Re: [PATCH v5] reboot: support offline CPUs before reboot

2020-01-15 Thread Thomas Gleixner
Hsin-Yi Wang  writes:

> Currently system reboots uses architecture specific codes (smp_send_stop)
> to offline non reboot CPUs. Most architecture's implementation is looping
> through all non reboot online CPUs and call ipi function to each of them. Some
> architecture like arm64, arm, and x86... would set offline masks to cpu 
> without
> really offline them. This causes some race condition and kernel warning comes
> out sometimes when system reboots.

'some race condition and kernel warning' is pretty useless information.
Please describe exactly which kind of issues are caused by the current
mechanism. Especially the race conditions are the interesting part (the
warnings are just a consequence).

> This patch adds a config ARCH_OFFLINE_CPUS_ON_REBOOT, which would
> offline cpus in

Please read Documentation/process/submitting-patches.rst and search for
'This patch'.

> migrate_to_reboot_cpu(). If non reboot cpus are all offlined here, the loop 
> for
> checking online cpus would be an empty loop.

This does not make any sense. The issues which you are trying to solve
are going to be still there when CONFIG_HOTPLUG_CPU is disabled.

> If architecture don't enable this config, or some cpus somehow fails
> to offline, it would fallback to ipi function.

This is really a half baken solution which keeps the various pointlessly
different pseudo reboot/kexec offlining implementations around.

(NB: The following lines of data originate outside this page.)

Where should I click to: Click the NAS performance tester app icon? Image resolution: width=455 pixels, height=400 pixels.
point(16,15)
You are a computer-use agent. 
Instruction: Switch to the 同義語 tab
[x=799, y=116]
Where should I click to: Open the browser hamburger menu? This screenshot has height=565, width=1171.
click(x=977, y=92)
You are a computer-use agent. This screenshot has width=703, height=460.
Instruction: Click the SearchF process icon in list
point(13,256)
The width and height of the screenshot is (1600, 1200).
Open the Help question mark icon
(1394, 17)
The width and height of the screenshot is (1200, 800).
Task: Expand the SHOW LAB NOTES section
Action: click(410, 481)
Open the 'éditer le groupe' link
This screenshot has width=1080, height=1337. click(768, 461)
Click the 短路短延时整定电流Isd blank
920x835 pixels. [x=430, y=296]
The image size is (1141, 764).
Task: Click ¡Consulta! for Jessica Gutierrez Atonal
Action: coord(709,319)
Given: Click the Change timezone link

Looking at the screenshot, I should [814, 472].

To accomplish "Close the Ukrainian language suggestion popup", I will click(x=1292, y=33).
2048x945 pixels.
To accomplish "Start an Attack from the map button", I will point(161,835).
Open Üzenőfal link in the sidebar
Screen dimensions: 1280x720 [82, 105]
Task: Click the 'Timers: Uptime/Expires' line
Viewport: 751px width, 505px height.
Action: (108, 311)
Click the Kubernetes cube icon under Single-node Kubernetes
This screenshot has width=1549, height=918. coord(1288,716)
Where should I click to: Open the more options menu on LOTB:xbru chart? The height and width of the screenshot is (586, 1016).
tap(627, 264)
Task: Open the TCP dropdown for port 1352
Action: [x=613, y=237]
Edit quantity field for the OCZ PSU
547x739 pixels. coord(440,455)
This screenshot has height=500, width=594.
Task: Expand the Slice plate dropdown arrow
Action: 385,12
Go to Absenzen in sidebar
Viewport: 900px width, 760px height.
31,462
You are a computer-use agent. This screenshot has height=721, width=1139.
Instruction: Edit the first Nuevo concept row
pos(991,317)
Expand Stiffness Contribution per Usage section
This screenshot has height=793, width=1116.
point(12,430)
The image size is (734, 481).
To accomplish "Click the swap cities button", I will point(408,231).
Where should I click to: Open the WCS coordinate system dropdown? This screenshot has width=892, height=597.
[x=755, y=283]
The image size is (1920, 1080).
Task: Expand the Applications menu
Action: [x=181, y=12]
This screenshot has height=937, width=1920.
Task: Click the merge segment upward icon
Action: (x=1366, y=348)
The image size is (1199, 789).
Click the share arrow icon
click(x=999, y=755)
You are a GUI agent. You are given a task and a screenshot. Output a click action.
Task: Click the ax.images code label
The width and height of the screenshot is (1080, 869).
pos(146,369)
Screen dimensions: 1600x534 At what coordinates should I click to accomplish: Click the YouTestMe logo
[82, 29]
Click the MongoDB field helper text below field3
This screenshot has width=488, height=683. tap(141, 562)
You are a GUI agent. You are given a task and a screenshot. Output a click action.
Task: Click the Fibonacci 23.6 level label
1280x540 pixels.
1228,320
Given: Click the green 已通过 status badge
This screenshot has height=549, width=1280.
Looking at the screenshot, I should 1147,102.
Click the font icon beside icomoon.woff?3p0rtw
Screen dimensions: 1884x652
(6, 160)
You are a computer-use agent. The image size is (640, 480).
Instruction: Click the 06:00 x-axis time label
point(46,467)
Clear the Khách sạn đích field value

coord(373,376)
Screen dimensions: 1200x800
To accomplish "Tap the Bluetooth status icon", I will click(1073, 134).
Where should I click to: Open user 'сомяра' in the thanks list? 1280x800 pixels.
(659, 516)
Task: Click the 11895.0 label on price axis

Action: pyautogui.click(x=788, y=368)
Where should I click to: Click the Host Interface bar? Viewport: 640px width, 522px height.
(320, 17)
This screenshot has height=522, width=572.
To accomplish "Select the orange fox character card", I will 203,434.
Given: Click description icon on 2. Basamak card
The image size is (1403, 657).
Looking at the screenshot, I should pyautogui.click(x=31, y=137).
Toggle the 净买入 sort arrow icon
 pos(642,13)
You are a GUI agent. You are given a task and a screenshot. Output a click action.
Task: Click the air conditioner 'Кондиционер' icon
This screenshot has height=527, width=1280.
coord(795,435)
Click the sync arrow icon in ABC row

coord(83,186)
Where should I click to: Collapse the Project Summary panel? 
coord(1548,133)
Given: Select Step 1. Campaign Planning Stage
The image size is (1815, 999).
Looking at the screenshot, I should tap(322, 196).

So with
this we have yet more code which only works depending on kernel
configuration and has the issue of potentially not being able to offline
a CPU. IOW this is going to fail completely in cases where a system is
in a state which prevents regular hotplug.

The existing pseudo-offline functions have timeouts and eventually a
fallback, e.g. the NMI fallback on x86. With this proposed regular
offline solution this will just get stuck w/o a chance to force
recovery.

While I like the idea and surely agree that the ideal solution is to
properly shutdown the CPUs on reboot, we need to take a step back and
look at the minimum requirements for a regular shutdown/reboot and at
the same time have a look at the requirements for emergency shutdown and
kexec/kcrash. Having proper information about the race conditions and
warnings you mentioned would be a good starting point.

> Opt in this config for architectures that support CONFIG_HOTPLUG_CPU.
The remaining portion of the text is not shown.